Segment Start: RECORDS FOR THIS TASK

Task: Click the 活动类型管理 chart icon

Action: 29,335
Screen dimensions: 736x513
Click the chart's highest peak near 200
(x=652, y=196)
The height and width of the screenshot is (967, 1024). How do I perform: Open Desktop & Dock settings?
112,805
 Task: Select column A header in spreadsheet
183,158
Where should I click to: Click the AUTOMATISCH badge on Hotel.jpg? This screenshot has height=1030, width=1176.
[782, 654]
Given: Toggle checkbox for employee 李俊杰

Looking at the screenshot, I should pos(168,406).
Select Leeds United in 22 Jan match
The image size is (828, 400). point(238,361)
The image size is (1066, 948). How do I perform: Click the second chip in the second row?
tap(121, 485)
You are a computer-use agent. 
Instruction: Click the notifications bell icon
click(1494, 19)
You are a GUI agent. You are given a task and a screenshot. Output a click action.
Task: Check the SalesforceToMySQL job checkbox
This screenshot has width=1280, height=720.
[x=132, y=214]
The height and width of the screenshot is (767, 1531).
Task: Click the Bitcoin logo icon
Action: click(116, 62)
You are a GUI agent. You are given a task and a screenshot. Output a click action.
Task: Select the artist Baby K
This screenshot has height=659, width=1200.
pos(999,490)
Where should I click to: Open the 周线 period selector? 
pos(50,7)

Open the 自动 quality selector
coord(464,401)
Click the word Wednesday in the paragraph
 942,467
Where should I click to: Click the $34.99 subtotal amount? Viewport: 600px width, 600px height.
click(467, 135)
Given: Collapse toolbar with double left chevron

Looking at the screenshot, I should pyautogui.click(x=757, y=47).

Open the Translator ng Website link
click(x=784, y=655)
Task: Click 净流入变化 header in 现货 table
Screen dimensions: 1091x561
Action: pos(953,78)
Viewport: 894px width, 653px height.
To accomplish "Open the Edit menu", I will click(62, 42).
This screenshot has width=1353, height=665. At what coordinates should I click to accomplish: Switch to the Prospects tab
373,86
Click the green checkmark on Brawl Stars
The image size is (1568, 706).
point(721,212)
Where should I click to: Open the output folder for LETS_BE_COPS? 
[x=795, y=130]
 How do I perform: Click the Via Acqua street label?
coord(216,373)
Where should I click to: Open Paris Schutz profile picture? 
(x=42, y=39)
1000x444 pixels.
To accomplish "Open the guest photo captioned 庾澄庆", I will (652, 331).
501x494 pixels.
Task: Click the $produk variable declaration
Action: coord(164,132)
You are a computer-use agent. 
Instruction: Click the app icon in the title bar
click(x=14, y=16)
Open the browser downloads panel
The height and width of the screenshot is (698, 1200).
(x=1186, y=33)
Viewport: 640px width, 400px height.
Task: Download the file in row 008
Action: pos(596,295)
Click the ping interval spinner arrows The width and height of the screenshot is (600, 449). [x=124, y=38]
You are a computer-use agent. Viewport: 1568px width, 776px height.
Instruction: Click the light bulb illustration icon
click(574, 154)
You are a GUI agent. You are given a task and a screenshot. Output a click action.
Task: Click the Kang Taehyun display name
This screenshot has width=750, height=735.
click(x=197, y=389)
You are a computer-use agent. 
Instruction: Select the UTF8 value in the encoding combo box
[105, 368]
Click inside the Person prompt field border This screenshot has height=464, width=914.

Segment End: RECORDS FOR THIS TASK

• **WHAT YOU WILL DO**: Transcribe, exactly and without additions, the lines of the records above, beginning with the line that contains "Given: Toggle checkbox for employee 李俊杰" and ending with the line that contains "Task: Check the", both included.

• **EXERCISE SOLUTION**:
Given: Toggle checkbox for employee 李俊杰

Looking at the screenshot, I should pos(168,406).
Select Leeds United in 22 Jan match
The image size is (828, 400). point(238,361)
The image size is (1066, 948). How do I perform: Click the second chip in the second row?
tap(121, 485)
You are a computer-use agent. 
Instruction: Click the notifications bell icon
click(1494, 19)
You are a GUI agent. You are given a task and a screenshot. Output a click action.
Task: Check the SalesforceToMySQL job checkbox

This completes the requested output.